### TEXT SECTION
## BEGIN

In regards to Claim 6:
Step 2A Prong 1: Does the claim recite a law of nature, a natural phenomenon, or an abstract idea?
Yes, the claim does recite a(n) abstract idea.
Claim 6 recites the same abstract ideas as analogous claim 2.
In regards to Claim 7:
Step 2A Prong 1: Does the claim recite a law of nature, a natural phenomenon, or an abstract idea?
Yes, the claim does recite a(n) abstract idea.
Claim 7 recites the following abstract ideas:
wherein the one or more neural networks are derived based on a primitive neural network trained on the prototype domain
This limitation is directed towards the continuation of an abstract idea of a mental process, or a concept performed in the human mind, including observation, evaluation, judgement or opinion (see MPEP 2106.04(a)(2) subsection 3). Here the limitation is seen as a continuation of evaluation in claim 1. Indicating that the one or more neural networks are based on a primitive neural network does not change the determination of a weight and does not integrate the invention into a practical application.
In regards to Claim 8:
Step 2A Prong 2: Does the claim recite additional elements that integrate the exception into a practical application of the exception?
No, the application does not recite any additional elements that would integrate the abstract idea into a practical application.
Claim 8 recites the following additional elements:
wherein the primitive neural network is trained through supervised learning or representation learning
At a high level of generality, this is an activity of usingsupervised learning or representation learning as an “apply it” use (see MPEP 2106.05(f)).

## END

### MATERIAL SHOWN
## BEGIN

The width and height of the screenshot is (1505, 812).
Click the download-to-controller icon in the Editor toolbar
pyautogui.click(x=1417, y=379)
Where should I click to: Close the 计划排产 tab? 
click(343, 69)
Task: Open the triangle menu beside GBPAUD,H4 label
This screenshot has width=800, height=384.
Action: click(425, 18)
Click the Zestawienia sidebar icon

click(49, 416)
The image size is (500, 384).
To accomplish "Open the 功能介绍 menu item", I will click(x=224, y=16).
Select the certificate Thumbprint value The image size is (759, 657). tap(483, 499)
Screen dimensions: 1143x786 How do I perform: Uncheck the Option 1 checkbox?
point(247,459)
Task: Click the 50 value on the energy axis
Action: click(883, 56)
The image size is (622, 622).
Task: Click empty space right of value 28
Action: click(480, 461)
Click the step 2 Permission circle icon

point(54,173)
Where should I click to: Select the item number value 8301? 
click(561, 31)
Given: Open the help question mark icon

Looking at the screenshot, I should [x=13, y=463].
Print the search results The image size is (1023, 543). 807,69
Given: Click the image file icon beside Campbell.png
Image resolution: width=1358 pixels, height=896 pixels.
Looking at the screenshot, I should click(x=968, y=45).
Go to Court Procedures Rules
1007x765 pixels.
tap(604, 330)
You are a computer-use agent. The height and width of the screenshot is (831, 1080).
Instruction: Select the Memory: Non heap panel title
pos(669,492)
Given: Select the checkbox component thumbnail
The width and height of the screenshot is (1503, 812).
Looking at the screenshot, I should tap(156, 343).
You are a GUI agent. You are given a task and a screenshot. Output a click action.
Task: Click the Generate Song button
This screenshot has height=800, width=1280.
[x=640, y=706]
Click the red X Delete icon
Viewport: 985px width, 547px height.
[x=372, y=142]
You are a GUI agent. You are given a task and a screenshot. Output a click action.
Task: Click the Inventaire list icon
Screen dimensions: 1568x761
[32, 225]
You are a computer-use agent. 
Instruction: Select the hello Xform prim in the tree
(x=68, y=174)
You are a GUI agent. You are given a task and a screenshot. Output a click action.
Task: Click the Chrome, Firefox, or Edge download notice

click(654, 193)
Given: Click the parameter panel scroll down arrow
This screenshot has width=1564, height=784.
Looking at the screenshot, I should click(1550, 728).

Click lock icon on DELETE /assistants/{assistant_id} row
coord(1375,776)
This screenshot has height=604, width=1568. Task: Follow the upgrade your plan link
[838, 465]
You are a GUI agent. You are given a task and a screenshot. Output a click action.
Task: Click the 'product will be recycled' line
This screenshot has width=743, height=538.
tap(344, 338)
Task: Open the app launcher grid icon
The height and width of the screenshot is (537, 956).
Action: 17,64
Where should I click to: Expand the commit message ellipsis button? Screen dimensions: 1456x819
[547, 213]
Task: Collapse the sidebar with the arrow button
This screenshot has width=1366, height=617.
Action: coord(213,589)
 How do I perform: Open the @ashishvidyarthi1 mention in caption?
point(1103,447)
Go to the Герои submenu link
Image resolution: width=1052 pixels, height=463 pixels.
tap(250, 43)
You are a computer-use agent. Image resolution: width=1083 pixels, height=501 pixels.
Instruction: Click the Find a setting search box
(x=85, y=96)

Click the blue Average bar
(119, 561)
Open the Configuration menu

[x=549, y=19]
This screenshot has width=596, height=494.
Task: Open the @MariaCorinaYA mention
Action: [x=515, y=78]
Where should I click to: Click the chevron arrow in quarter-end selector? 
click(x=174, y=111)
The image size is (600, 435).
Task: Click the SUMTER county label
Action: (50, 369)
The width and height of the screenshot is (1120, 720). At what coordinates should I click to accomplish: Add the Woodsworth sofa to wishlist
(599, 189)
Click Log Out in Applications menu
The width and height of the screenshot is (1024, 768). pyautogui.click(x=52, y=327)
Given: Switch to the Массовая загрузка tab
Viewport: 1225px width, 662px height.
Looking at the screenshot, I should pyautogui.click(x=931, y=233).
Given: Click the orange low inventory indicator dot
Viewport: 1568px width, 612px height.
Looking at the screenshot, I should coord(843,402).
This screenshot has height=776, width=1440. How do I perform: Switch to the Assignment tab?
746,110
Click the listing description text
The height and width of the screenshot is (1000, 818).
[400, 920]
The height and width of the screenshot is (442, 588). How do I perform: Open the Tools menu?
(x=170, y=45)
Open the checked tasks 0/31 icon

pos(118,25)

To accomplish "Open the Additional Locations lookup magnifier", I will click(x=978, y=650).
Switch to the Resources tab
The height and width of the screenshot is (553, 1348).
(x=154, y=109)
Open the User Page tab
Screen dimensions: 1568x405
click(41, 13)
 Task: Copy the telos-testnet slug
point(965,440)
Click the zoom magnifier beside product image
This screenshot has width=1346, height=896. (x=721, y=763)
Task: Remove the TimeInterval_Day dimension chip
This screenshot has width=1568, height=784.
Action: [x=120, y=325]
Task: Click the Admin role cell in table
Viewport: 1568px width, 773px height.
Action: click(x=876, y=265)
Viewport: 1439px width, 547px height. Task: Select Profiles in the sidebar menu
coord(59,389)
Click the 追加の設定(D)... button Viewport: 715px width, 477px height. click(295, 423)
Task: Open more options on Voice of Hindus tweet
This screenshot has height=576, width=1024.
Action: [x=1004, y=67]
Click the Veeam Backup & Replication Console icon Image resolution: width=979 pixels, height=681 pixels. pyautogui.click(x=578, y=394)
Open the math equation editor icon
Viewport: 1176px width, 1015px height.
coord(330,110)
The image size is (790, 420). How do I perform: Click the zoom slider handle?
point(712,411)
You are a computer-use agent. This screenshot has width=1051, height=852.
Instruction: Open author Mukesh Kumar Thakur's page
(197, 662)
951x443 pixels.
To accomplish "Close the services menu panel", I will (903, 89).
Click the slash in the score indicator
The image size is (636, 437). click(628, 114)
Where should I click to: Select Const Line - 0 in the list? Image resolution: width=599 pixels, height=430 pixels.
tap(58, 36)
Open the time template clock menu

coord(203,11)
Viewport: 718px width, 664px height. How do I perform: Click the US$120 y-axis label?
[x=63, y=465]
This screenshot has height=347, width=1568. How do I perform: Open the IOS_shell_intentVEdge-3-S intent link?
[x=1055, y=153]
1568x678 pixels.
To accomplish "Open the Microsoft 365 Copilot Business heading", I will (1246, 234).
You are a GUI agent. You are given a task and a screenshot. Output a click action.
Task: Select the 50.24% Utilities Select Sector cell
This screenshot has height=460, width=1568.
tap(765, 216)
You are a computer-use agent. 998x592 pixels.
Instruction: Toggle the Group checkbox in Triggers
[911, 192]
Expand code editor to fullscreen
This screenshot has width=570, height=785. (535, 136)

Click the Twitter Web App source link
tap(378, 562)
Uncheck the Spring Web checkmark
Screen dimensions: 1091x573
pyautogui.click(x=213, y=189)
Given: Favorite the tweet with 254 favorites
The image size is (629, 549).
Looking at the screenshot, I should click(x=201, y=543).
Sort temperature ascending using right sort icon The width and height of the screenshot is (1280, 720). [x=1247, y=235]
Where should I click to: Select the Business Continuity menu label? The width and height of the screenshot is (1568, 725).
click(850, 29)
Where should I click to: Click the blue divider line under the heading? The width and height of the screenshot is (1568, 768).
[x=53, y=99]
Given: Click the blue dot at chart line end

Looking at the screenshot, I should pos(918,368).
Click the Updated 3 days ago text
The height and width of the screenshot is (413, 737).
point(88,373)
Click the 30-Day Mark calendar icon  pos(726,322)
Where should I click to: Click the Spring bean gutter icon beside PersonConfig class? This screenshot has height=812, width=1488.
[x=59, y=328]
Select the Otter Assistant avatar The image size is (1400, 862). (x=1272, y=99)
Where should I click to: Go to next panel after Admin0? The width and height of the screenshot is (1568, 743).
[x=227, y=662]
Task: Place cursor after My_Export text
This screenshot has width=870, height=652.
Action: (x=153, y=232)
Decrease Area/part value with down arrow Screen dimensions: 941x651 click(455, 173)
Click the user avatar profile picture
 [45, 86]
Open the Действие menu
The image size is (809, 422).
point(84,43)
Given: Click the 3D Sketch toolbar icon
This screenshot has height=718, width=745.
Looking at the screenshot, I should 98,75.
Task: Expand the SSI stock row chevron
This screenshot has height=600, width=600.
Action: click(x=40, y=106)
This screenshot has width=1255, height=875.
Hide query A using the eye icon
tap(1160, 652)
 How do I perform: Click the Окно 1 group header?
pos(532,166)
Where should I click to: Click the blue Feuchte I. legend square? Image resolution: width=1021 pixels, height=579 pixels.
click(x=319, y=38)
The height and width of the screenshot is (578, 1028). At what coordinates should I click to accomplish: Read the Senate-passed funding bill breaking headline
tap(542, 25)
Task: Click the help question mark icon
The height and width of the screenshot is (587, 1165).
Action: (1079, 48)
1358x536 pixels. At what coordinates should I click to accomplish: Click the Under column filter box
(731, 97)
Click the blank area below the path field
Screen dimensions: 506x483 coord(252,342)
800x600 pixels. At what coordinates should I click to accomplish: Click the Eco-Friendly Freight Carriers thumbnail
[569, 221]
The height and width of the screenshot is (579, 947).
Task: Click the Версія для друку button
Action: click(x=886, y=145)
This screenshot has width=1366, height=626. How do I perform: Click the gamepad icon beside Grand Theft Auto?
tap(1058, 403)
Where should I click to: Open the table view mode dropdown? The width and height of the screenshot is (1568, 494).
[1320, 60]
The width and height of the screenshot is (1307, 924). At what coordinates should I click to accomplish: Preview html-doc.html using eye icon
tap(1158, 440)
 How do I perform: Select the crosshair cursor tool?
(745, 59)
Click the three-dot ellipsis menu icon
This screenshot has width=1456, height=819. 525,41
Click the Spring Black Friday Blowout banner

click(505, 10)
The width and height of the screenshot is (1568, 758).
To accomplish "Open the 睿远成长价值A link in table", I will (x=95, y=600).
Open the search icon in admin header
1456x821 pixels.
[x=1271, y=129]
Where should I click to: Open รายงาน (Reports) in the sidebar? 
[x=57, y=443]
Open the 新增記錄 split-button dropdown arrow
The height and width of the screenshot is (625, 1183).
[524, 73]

## END

### PROBLEMS AND TASKS
**A.** In the patent eligibility analysis, list the activities named as included in a mental process, or a concept performed in the human mind.
**B.** Answer these from the patent eligibility analysis:
(i) Claim 6 recites the same abstract ideas as which claim?
(ii) Which MPEP section is cited for the "apply it" use?
(iii) Through what kinds of learning is the primitive neural network trained in Claim 8?

### SOLUTIONS BY TASK
**A.** observation, evaluation, judgement, opinion

**B.**
(i) Claim 2
(ii) MPEP 2106.05(f)
(iii) Supervised learning or representation learning